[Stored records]
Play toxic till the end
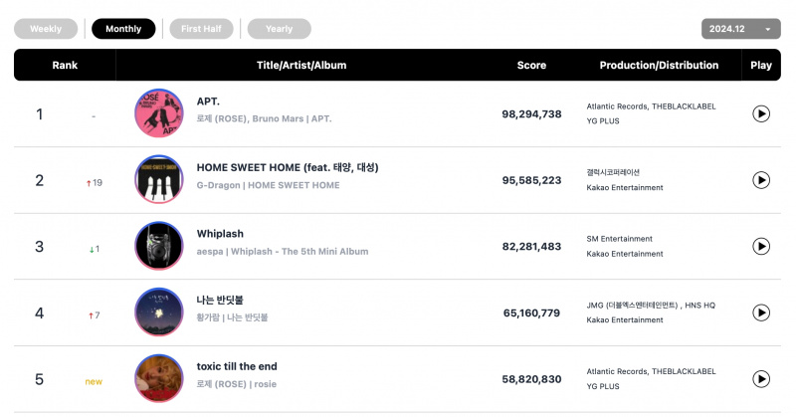 pos(761,379)
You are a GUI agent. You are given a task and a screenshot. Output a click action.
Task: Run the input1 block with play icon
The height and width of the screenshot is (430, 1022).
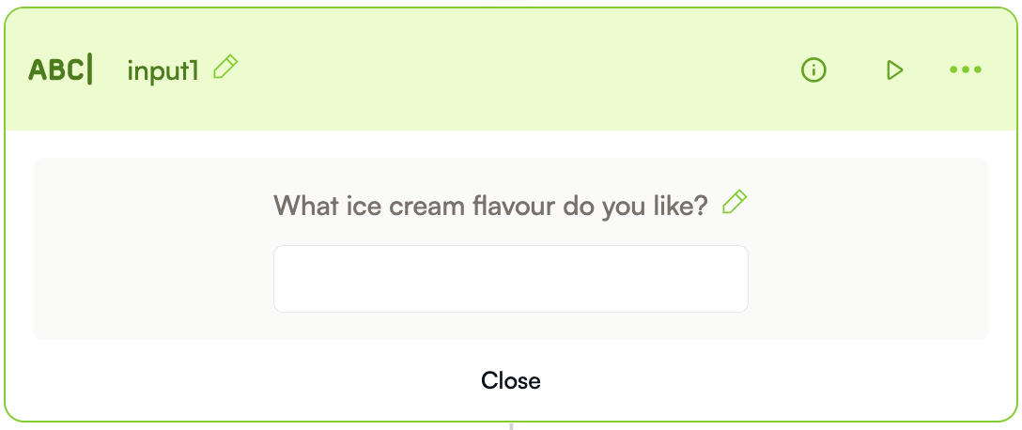click(894, 69)
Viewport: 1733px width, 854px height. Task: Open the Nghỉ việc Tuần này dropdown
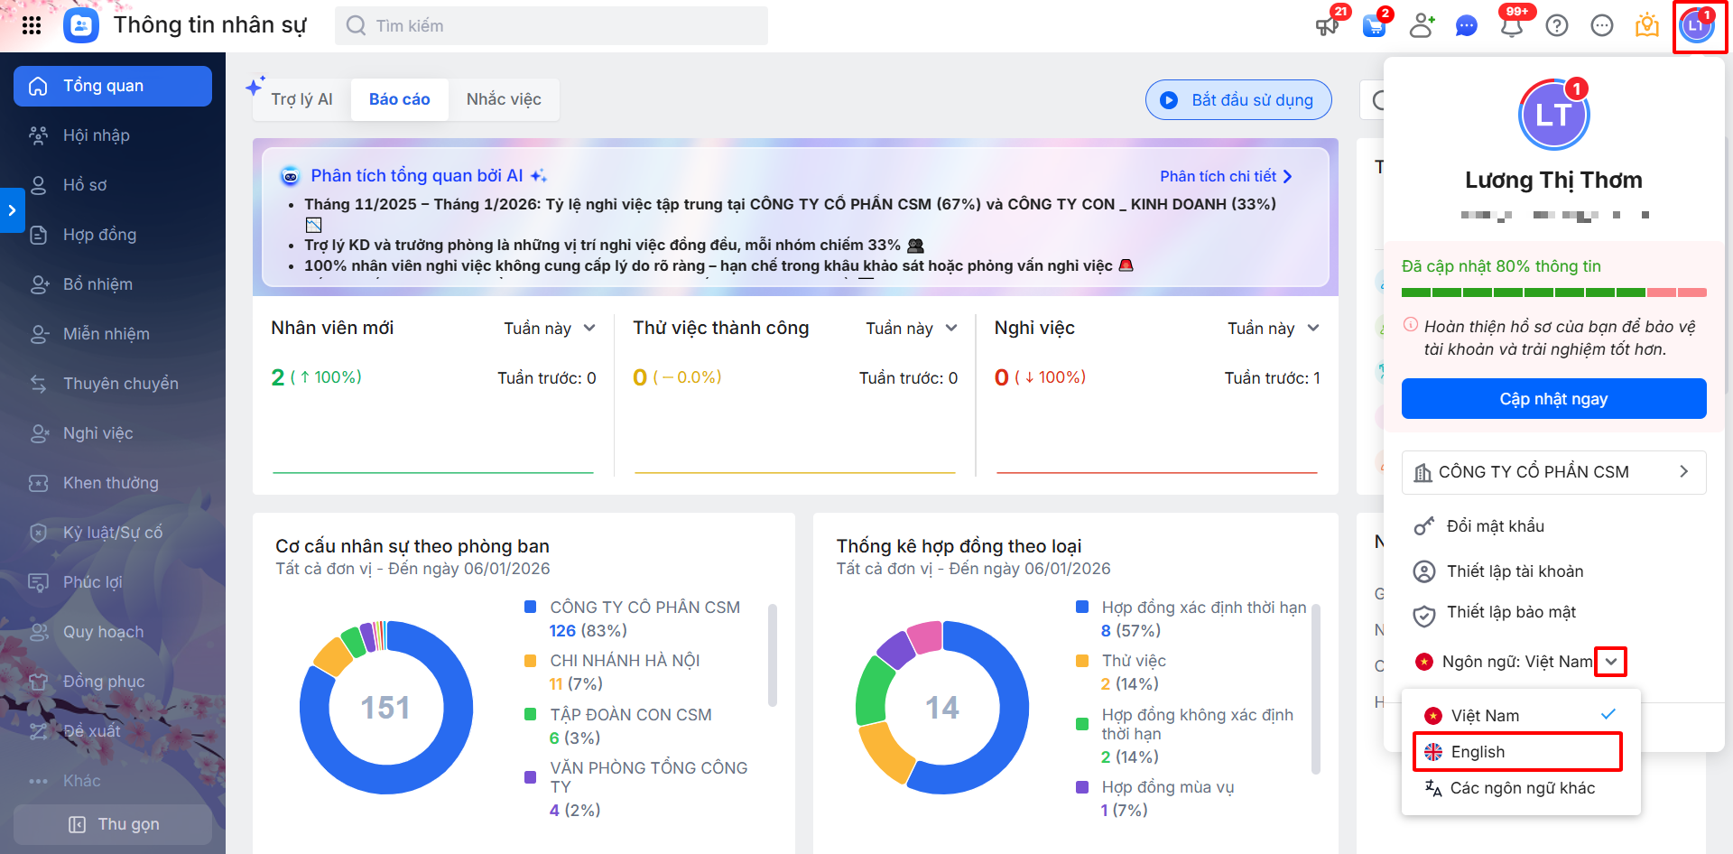[1273, 329]
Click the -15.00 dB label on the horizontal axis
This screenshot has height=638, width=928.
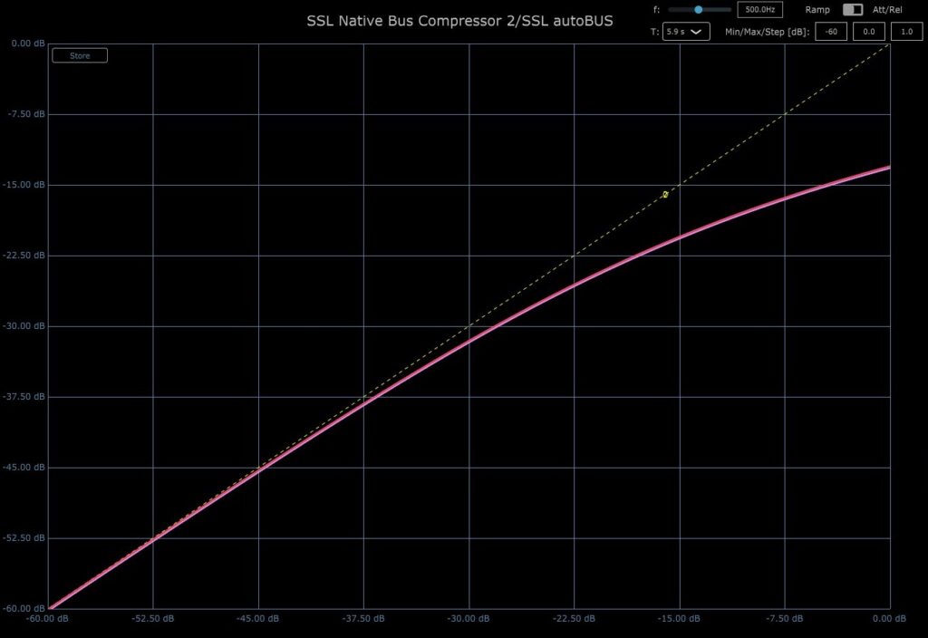[679, 619]
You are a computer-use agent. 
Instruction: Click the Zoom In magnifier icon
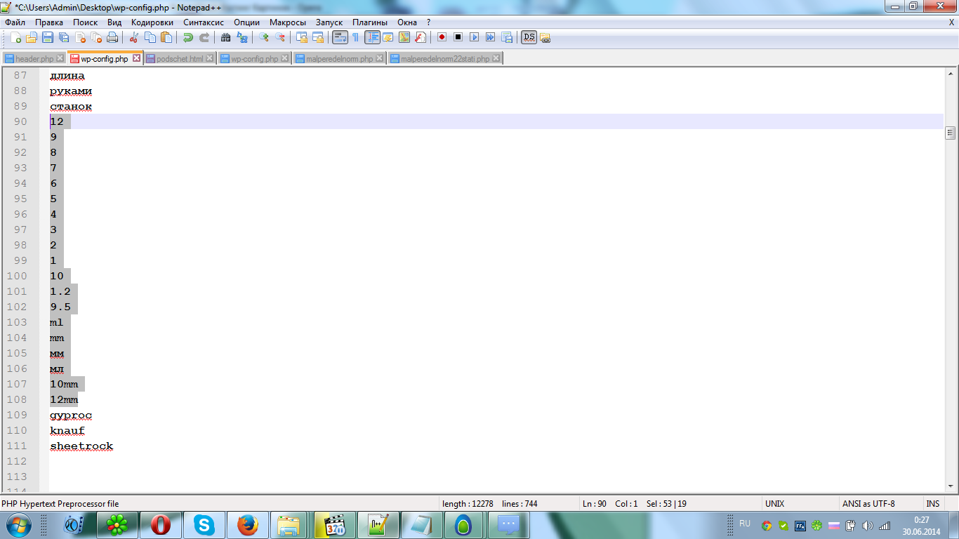point(264,38)
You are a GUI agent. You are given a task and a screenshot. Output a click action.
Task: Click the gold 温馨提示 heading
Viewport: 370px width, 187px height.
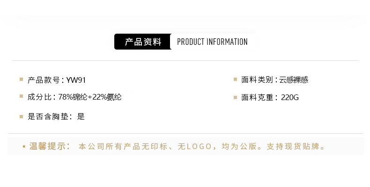50,146
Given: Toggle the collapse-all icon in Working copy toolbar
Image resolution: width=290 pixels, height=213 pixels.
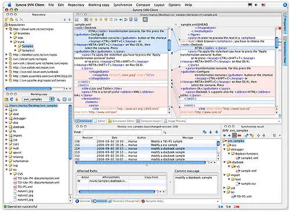Looking at the screenshot, I should click(70, 100).
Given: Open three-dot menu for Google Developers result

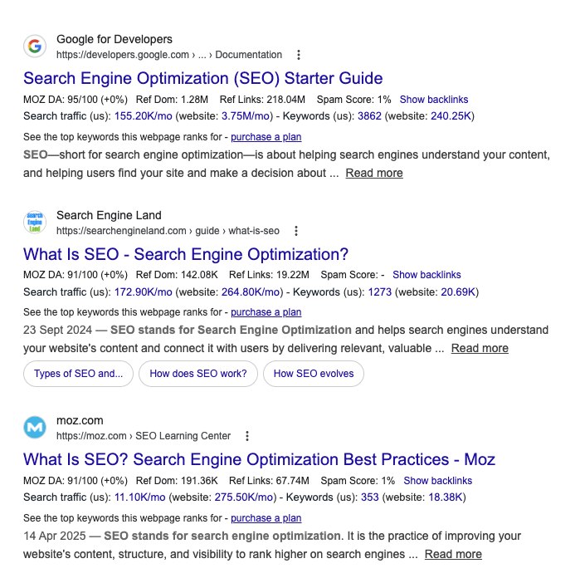Looking at the screenshot, I should (x=299, y=55).
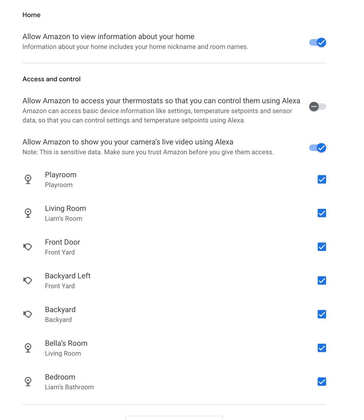Click the Backyard outdoor camera icon
Viewport: 364px width, 420px height.
(x=28, y=314)
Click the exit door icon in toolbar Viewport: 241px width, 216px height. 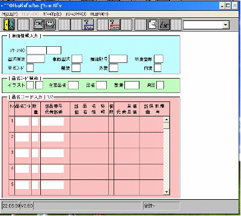click(9, 25)
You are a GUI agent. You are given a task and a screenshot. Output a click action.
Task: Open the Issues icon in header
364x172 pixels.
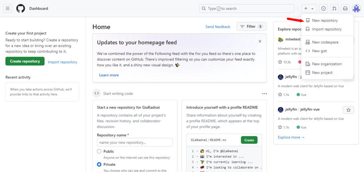[x=324, y=8]
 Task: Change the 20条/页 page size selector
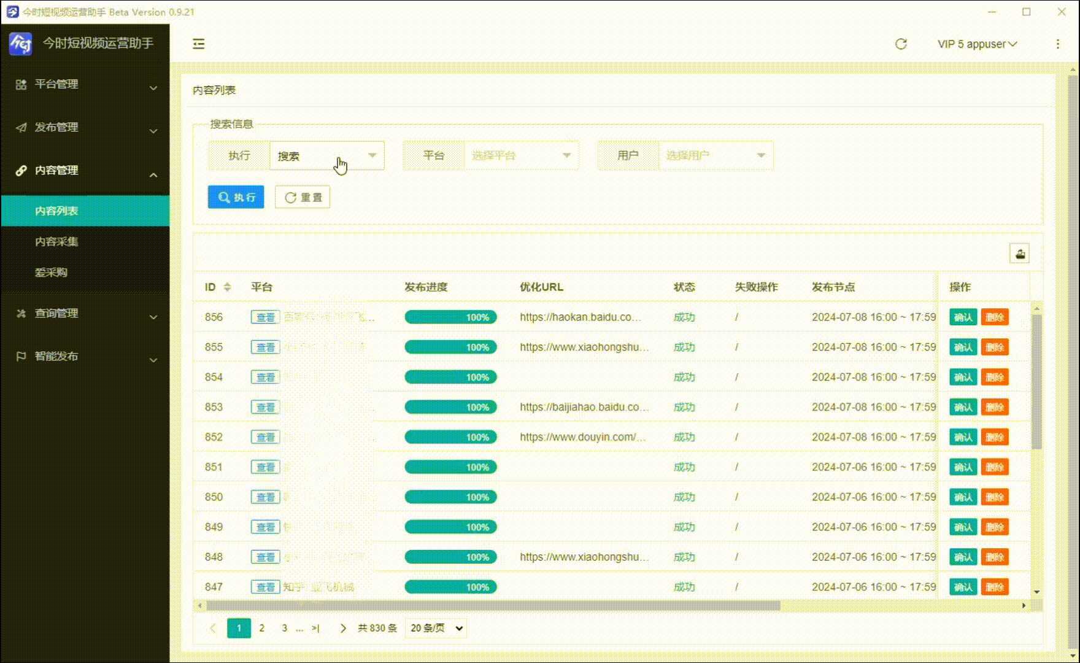click(x=436, y=628)
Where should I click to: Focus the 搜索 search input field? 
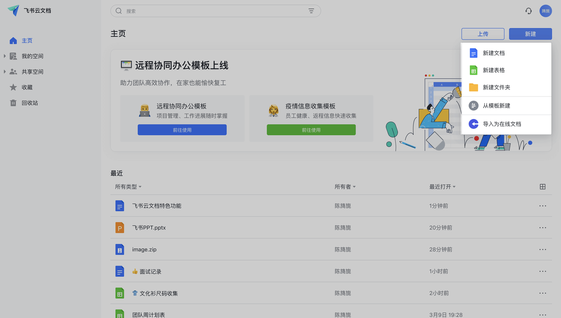point(215,11)
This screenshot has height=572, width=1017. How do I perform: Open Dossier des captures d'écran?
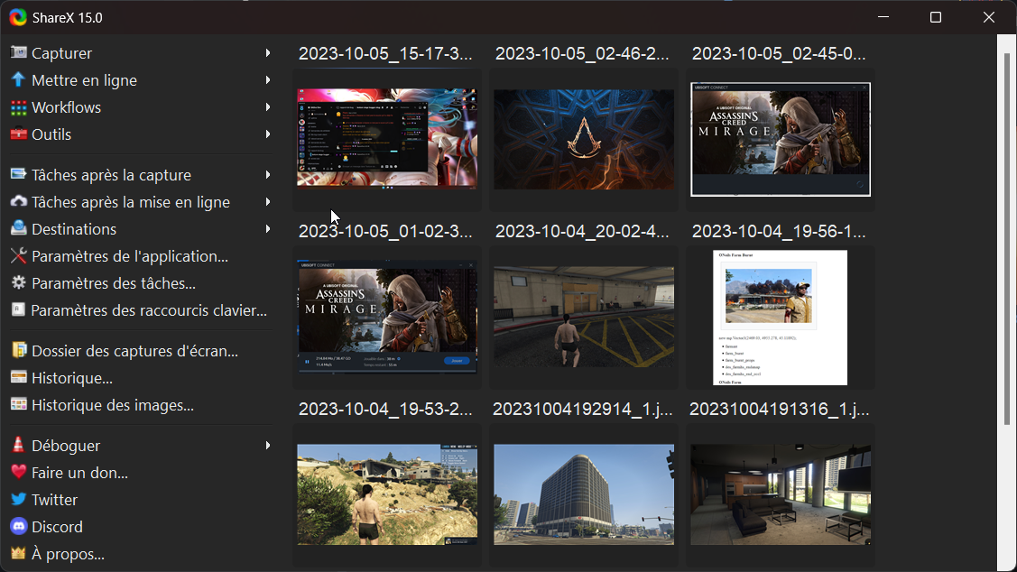tap(134, 351)

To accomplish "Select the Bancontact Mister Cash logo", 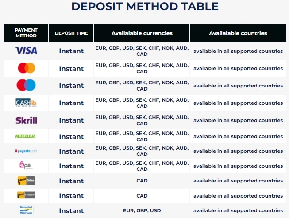I will (26, 210).
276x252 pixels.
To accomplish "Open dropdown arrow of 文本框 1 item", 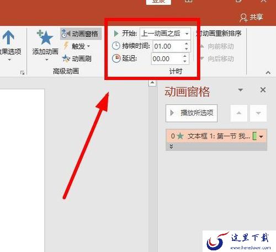I will (261, 137).
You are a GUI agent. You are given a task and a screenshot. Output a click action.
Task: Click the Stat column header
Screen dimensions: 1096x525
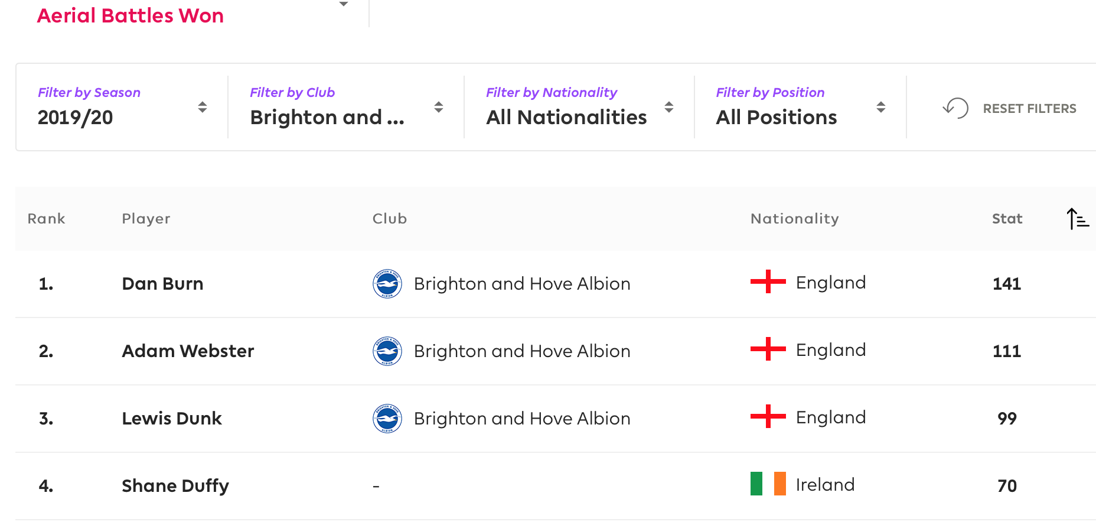click(x=1007, y=219)
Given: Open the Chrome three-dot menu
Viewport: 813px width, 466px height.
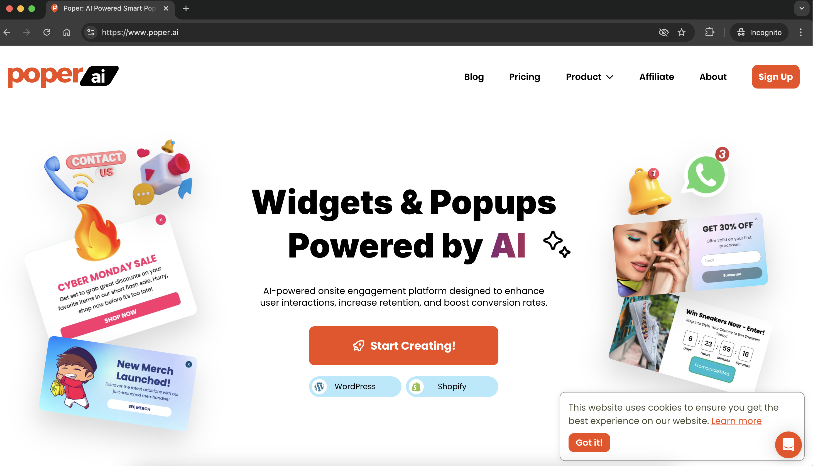Looking at the screenshot, I should point(801,32).
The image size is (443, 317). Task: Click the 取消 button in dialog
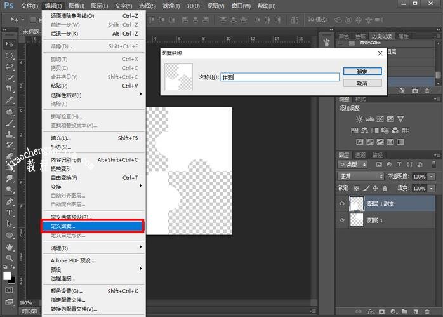pos(362,83)
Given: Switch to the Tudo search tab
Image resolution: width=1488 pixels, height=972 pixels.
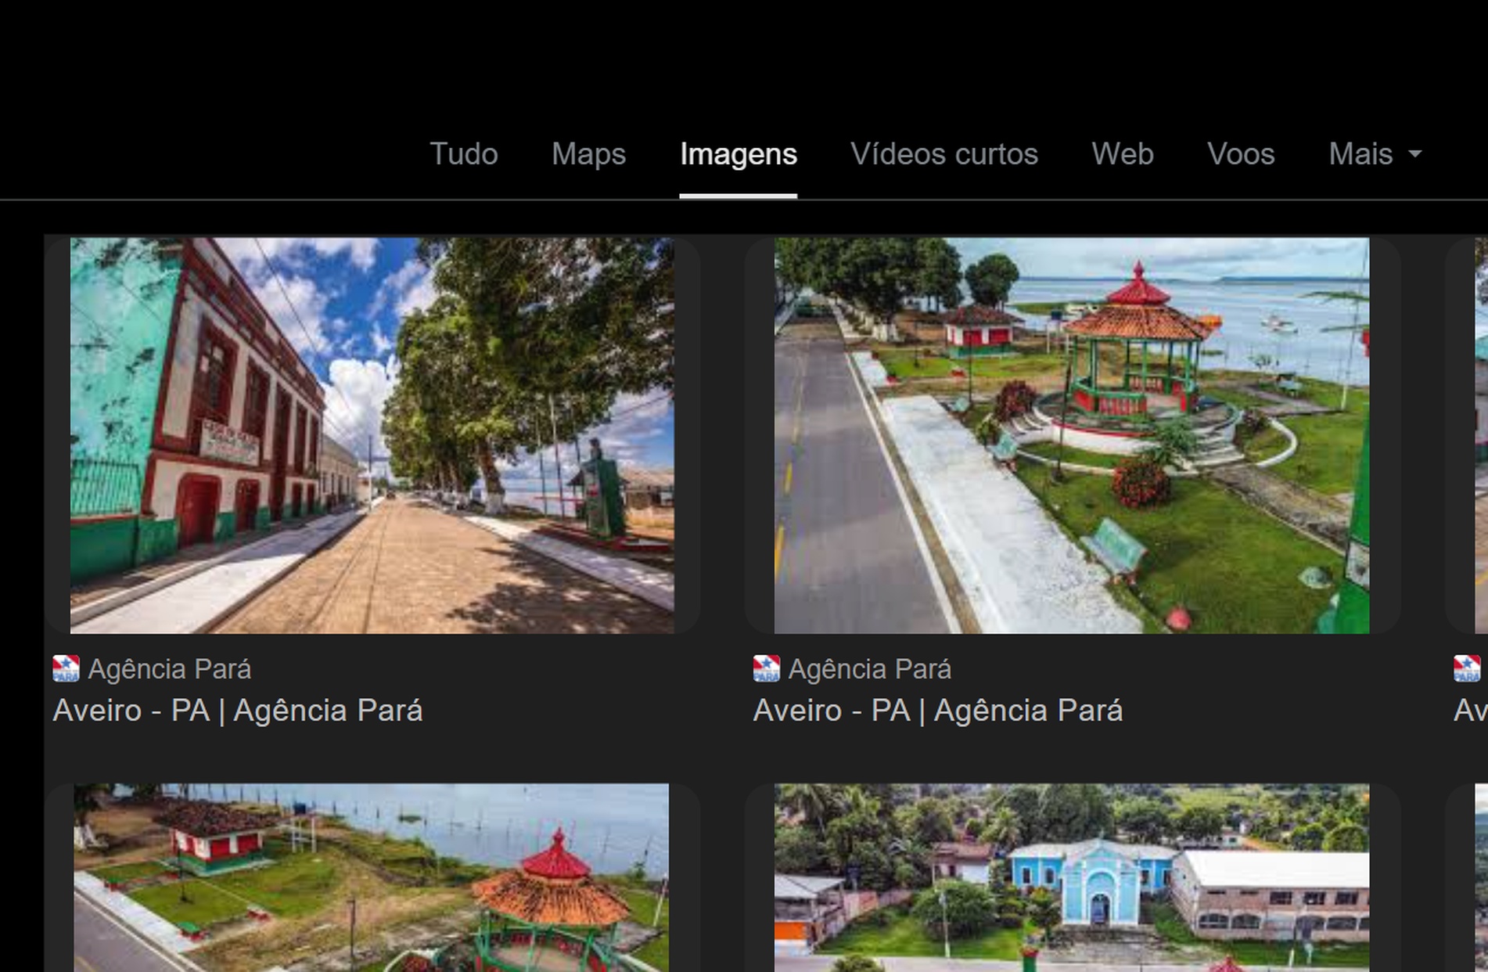Looking at the screenshot, I should click(463, 154).
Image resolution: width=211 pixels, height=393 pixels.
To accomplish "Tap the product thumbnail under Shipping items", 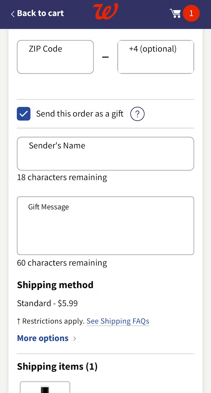I will pos(45,388).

# Task details
The answer must be a single number: the count of lines in the data that contain the word "header".

# Expected answer
2